What's inside the Earth?

Once upon a time, about 4.6 billion years ago, to be exact, a cosmic swirl of ancient dust and rocks gathered in a grand carnival of gravity. They collided, fused, and ultimately gave birth to our planet Earth.

However, the newborn Earth was nothing like the gentle, beautiful blue planet we know today. It was a complete and utter "magma hell." The entire planet was ablaze, melted into a glowing, scalding soup of molten metal and rock.

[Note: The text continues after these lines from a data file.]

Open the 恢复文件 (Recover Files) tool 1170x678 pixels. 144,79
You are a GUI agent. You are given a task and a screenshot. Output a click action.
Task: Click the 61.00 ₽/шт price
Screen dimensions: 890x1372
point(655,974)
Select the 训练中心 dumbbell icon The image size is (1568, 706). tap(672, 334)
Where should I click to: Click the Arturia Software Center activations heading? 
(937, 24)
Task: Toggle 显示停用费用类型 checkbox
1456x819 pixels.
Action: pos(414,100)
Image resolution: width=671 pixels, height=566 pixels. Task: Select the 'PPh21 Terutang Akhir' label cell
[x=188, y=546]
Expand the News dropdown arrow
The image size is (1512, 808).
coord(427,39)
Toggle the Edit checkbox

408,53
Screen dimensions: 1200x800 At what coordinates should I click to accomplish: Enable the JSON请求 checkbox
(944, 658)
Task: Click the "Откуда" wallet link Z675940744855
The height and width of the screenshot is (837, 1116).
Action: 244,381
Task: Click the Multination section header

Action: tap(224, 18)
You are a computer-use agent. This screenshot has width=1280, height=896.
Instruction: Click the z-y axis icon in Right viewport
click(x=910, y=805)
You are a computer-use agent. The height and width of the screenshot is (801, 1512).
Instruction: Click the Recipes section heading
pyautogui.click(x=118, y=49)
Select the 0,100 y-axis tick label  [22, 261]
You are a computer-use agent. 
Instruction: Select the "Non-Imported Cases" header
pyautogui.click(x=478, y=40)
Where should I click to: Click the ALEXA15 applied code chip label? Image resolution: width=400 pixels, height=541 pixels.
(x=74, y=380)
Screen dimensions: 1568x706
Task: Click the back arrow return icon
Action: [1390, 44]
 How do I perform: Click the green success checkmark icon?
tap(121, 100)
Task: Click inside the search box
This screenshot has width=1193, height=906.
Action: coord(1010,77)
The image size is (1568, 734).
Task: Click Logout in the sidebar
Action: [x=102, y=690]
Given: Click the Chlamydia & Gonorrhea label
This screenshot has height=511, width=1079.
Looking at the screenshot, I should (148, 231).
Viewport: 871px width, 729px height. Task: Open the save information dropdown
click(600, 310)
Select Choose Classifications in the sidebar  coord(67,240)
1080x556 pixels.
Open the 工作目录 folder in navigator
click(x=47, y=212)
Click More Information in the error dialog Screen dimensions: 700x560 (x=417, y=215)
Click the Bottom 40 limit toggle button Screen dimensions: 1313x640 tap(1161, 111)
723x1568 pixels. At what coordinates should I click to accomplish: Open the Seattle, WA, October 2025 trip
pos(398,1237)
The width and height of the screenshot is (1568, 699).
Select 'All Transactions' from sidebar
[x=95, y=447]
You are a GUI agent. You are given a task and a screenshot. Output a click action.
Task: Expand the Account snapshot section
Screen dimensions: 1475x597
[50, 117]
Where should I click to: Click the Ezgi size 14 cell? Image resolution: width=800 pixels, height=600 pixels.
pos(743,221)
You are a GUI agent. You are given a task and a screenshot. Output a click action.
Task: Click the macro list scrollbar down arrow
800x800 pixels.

During this chaotic period, a thrilling "grand reshuffling" took place deep within the planet (scientists call this planetary differentiation). Think of it like vigorously shaking a jar mixed with oil, water, and sand—once left to sit, they naturally separate into layers. In Earth's boiling soup, heavy materials began to sink, while lighter ones floated to the top. Eventually, Earth settled into the well-defined, multi-layered "layer cake" it is today.

Now, let's board an imaginary "Core Exploration Vessel" and travel from the outside in to witness the wonders left behind by this grand reshuffling...

Our exploration vessel first descends through the atmosphere and hovers at Earth's outermost layer. This is called the crust.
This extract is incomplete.